Below are some records. How many of their lines contain the string "label"? Give the number only.

● ● ● ● ● ● ●

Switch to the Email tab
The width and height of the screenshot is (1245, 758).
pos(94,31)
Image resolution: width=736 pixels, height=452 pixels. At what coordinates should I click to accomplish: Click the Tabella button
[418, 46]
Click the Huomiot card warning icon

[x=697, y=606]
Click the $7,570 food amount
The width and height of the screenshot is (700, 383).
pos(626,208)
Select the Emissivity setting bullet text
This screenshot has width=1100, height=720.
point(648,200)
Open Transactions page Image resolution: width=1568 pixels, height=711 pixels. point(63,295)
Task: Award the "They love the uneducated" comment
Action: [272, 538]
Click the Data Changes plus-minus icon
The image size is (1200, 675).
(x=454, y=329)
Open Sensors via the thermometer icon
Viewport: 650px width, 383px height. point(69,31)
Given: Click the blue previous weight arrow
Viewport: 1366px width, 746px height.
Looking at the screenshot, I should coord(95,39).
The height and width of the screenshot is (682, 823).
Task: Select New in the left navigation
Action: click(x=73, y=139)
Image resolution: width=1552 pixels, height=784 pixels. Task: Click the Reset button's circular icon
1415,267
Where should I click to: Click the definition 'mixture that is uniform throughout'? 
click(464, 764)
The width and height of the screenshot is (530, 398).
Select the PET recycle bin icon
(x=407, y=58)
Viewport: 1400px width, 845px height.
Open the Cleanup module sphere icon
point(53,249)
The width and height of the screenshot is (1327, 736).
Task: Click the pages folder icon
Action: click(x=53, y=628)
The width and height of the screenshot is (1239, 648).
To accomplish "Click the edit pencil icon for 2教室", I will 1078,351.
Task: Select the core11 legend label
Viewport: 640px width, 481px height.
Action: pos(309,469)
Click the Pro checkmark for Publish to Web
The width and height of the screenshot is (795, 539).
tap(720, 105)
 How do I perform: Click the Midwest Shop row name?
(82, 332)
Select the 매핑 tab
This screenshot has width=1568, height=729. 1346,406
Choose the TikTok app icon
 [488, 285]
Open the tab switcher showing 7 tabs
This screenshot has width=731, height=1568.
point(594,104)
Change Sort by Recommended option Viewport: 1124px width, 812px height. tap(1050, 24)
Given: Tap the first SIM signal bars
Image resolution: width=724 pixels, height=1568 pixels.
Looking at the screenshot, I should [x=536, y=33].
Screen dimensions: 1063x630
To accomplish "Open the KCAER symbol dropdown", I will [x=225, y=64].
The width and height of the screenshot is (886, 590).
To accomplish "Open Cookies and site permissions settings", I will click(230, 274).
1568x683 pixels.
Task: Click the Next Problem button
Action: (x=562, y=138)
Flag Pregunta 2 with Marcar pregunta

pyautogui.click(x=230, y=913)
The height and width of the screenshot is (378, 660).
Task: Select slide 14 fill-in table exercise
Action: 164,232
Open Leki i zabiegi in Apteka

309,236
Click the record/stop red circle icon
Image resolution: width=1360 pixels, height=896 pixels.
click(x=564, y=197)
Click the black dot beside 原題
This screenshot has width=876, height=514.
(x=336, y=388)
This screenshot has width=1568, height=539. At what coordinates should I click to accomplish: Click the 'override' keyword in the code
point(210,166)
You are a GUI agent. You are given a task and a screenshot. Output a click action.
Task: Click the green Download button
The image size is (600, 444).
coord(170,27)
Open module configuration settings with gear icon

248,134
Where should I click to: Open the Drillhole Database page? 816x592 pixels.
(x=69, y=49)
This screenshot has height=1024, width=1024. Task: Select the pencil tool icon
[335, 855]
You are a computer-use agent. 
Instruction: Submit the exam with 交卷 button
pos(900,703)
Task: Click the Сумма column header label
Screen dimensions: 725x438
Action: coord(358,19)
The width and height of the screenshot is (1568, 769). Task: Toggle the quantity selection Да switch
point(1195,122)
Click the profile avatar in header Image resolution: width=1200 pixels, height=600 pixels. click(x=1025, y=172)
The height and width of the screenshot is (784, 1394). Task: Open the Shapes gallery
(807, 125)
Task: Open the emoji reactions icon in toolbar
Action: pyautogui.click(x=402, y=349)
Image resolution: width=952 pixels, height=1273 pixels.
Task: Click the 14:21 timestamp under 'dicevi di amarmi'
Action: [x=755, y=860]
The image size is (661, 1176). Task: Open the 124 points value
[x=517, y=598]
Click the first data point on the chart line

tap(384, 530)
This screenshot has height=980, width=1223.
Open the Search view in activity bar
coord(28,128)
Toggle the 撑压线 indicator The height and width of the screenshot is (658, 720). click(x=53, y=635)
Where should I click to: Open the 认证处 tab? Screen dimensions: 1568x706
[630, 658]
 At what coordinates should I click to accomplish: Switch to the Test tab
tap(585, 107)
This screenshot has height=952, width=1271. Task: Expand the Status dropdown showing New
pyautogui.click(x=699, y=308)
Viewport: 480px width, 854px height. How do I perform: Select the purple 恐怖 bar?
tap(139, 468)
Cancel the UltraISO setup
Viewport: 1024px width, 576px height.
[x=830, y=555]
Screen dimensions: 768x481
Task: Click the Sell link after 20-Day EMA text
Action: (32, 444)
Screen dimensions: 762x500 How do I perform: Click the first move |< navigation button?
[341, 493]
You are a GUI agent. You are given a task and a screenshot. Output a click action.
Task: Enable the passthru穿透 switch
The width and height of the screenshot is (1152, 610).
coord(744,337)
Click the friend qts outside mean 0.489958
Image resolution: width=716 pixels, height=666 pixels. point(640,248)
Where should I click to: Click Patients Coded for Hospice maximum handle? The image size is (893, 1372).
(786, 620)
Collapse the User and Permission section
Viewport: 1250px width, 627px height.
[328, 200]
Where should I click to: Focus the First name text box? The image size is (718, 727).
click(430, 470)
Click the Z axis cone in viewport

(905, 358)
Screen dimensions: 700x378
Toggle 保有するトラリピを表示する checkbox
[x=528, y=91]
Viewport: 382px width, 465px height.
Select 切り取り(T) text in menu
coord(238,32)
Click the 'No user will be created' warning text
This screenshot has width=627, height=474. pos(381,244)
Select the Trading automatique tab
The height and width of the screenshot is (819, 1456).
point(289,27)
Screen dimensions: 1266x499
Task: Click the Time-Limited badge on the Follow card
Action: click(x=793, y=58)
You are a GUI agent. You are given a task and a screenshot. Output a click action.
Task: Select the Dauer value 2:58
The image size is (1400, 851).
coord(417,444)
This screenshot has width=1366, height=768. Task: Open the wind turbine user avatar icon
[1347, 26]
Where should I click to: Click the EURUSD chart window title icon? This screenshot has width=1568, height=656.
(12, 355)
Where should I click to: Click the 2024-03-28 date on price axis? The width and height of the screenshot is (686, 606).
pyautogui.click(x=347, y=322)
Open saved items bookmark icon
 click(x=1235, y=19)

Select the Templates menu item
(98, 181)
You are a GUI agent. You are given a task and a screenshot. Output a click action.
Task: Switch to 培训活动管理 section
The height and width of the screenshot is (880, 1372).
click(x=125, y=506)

● ● ● ● ● ● ●

(Result of the task): 2